▸ Exercise details: From the data below, repeat exactly the lines from the line with "Expand the Dla Pacjenta dropdown menu" to the line with "You are a computer-use agent. The image", both included.
>>>
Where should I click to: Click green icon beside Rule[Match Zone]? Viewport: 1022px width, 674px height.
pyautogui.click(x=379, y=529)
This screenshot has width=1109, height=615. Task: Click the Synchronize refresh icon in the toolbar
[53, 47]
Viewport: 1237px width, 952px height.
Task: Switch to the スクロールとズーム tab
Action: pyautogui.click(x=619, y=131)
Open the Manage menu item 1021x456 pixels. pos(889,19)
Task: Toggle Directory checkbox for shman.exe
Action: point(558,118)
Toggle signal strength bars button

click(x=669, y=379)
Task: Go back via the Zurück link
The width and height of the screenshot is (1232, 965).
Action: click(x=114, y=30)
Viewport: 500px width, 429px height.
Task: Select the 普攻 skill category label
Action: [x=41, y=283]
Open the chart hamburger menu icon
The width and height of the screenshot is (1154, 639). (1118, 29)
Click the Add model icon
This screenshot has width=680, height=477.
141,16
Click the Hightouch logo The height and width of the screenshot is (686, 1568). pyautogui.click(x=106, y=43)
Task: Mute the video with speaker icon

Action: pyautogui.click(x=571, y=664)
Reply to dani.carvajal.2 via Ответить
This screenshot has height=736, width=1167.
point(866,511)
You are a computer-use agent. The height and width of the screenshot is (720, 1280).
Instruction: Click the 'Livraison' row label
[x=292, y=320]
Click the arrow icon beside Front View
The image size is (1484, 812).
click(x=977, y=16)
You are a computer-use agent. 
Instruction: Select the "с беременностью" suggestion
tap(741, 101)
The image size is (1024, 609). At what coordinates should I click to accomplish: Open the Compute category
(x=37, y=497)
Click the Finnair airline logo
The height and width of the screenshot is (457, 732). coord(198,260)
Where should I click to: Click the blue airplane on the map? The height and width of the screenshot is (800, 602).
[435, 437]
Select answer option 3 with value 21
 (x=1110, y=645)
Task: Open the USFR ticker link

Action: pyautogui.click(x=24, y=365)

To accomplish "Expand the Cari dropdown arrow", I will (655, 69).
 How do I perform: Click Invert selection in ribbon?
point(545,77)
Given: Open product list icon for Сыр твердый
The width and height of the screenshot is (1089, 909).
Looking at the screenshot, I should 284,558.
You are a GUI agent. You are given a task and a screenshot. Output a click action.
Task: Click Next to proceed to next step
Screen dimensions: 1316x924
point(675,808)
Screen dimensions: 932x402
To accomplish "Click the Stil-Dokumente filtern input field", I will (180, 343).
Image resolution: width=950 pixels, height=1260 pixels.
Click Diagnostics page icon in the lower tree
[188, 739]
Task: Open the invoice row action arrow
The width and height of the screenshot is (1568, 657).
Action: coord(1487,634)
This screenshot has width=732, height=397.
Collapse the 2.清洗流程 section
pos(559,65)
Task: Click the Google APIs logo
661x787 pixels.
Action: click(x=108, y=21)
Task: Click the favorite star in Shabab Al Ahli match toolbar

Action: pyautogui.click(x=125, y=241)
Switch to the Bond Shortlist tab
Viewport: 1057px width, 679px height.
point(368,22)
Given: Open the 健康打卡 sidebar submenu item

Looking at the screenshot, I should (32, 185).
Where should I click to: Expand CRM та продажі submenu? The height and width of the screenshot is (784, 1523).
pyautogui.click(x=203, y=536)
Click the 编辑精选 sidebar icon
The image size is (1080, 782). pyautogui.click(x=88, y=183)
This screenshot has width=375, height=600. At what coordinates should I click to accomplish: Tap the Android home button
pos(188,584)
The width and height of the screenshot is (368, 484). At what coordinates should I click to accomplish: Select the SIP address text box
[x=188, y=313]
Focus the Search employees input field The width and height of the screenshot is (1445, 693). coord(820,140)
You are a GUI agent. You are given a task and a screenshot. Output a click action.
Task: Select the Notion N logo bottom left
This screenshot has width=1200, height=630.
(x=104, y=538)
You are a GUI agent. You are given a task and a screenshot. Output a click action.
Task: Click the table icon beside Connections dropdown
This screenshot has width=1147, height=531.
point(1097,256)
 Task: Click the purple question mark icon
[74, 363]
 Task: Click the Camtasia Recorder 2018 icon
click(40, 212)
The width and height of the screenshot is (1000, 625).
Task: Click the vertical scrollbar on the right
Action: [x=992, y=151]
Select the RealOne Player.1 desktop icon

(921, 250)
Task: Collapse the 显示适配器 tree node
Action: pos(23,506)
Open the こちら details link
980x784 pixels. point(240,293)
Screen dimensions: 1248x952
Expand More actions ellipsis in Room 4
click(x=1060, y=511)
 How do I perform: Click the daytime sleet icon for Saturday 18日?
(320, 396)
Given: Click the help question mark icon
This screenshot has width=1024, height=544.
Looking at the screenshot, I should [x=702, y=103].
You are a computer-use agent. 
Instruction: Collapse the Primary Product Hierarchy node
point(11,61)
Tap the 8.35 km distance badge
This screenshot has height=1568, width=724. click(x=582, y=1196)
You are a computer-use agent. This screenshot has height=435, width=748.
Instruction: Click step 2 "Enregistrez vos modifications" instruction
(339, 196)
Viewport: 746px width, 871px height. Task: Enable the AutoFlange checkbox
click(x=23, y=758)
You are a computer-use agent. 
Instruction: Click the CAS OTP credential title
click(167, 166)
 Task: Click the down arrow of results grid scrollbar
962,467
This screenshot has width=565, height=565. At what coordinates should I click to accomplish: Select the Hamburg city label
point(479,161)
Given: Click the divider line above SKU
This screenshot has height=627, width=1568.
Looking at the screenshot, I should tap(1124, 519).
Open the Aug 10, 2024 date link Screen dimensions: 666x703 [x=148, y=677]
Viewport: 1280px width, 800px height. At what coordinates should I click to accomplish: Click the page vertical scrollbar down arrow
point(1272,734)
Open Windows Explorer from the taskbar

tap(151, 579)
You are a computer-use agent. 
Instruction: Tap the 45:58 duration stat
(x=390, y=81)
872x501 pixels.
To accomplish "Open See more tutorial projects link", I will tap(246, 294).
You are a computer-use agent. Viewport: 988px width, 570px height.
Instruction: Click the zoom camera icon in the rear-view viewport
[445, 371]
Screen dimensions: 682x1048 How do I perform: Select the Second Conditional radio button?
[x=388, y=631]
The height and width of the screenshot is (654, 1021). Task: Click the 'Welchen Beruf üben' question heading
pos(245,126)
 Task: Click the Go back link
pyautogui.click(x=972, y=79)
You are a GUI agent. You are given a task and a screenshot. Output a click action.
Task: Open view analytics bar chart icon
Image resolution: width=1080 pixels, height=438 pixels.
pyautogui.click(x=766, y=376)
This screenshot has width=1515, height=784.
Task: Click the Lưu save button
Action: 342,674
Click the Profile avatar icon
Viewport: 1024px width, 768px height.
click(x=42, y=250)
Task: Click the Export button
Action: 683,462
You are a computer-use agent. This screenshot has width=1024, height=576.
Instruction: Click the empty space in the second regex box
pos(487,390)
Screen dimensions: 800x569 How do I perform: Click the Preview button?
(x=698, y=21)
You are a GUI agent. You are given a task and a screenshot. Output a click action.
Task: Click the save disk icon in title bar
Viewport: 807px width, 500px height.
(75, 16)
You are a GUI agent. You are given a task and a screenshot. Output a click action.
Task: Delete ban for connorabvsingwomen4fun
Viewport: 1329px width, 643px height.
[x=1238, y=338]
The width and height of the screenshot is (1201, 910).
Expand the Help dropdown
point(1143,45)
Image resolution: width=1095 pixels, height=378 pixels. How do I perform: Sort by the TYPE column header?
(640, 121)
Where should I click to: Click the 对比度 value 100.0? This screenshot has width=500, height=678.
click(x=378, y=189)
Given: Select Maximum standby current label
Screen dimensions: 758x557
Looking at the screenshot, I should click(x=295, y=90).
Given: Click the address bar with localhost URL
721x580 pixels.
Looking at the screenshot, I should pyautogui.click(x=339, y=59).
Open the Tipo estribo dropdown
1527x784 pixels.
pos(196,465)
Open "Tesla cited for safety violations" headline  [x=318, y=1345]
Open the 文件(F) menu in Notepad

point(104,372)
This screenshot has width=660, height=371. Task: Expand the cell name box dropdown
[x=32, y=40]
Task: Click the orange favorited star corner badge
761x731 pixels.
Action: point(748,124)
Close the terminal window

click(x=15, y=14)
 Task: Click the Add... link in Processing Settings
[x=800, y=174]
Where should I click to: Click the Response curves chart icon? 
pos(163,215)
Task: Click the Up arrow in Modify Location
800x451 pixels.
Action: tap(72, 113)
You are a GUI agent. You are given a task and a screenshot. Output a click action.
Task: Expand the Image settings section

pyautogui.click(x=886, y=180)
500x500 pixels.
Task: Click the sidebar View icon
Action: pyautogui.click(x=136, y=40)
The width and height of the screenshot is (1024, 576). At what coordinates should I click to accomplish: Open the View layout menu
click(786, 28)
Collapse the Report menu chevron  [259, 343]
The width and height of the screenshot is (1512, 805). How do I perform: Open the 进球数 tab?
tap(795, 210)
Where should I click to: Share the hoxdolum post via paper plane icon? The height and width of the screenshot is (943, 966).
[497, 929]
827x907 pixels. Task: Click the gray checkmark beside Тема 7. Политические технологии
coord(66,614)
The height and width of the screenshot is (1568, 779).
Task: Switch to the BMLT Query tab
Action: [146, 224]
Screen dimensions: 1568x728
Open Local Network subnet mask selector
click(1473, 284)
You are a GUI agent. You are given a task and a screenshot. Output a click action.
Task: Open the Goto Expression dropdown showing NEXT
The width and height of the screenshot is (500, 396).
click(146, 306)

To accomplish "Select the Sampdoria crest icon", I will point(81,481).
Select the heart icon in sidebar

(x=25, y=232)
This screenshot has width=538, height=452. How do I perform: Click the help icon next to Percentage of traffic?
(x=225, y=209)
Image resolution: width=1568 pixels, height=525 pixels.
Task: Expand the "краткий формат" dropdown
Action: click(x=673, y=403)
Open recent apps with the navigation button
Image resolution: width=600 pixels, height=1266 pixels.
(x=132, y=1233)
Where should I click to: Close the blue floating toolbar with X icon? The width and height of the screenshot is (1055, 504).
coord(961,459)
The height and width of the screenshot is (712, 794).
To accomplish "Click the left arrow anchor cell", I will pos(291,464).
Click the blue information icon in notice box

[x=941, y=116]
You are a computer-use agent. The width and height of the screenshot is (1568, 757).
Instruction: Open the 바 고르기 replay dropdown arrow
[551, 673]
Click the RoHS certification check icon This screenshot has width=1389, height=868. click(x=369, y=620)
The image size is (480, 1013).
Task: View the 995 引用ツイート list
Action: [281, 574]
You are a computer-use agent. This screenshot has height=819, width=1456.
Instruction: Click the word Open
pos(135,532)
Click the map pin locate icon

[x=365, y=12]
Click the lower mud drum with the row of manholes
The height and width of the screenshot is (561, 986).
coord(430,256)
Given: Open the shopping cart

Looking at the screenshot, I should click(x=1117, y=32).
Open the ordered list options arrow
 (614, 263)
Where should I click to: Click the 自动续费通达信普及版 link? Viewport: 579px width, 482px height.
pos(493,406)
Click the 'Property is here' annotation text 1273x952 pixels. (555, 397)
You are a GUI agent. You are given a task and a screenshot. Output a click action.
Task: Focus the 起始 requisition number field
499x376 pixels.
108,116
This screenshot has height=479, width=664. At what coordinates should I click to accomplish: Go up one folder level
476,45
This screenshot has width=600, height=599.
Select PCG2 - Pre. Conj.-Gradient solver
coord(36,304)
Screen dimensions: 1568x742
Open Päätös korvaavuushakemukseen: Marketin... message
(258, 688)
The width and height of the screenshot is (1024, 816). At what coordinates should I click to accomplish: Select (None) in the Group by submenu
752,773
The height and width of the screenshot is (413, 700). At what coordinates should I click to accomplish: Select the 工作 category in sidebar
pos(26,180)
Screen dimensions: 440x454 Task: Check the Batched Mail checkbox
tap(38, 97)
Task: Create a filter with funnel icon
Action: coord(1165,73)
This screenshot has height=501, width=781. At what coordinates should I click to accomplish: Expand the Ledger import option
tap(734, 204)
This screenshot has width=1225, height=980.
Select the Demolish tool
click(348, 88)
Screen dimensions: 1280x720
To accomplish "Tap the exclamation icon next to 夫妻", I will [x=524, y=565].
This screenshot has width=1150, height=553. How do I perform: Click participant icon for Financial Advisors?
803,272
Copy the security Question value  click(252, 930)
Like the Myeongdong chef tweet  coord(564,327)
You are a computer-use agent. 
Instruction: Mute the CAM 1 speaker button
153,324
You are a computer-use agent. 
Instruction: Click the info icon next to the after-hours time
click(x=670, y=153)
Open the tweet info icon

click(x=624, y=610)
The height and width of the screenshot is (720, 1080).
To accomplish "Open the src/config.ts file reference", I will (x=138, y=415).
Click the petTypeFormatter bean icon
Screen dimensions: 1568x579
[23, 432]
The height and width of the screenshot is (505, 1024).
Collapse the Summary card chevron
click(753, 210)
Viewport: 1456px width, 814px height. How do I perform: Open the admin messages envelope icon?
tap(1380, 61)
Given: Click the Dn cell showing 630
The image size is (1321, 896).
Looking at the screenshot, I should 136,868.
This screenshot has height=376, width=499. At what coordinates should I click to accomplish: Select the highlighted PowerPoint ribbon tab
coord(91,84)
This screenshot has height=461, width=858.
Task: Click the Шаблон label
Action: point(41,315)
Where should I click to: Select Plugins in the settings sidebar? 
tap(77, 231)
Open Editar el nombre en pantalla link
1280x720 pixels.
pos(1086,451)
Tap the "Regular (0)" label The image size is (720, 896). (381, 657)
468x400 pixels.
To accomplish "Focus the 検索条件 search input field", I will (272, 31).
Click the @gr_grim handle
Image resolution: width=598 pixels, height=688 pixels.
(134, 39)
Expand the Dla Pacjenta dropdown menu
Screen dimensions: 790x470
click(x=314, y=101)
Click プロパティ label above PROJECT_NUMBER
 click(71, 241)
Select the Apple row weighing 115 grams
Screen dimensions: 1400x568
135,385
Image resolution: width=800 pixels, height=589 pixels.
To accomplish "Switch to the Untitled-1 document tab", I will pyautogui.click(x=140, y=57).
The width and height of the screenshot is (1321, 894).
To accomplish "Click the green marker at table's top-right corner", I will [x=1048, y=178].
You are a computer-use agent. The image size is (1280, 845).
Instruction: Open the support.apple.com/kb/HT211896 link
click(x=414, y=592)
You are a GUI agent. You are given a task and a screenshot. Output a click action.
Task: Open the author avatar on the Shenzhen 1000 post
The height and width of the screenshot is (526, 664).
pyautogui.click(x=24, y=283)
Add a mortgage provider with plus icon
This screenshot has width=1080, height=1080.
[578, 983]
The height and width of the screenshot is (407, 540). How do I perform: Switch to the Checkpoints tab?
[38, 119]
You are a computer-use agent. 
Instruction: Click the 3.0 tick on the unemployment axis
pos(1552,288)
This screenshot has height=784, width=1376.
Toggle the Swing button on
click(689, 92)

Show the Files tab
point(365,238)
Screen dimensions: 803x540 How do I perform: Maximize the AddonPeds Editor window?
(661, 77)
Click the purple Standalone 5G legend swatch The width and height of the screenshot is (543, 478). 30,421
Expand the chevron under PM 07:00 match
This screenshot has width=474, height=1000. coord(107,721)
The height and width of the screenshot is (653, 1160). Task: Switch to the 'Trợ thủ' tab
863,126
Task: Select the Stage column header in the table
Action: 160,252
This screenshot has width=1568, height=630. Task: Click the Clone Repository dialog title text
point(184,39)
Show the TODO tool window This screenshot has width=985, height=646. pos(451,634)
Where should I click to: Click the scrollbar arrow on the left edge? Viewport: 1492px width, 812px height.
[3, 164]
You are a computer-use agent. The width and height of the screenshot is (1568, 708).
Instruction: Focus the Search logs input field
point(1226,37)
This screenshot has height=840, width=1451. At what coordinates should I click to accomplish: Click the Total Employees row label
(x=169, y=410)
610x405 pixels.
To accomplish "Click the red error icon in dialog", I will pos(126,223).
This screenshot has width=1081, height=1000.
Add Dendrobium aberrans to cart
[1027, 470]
<<<
▸ Exercise result:
Expand the Dla Pacjenta dropdown menu
Screen dimensions: 790x470
click(x=314, y=101)
Click プロパティ label above PROJECT_NUMBER
 click(71, 241)
Select the Apple row weighing 115 grams
Screen dimensions: 1400x568
135,385
Image resolution: width=800 pixels, height=589 pixels.
To accomplish "Switch to the Untitled-1 document tab", I will pyautogui.click(x=140, y=57).
The width and height of the screenshot is (1321, 894).
To accomplish "Click the green marker at table's top-right corner", I will [x=1048, y=178].
You are a computer-use agent. The image size is (1280, 845).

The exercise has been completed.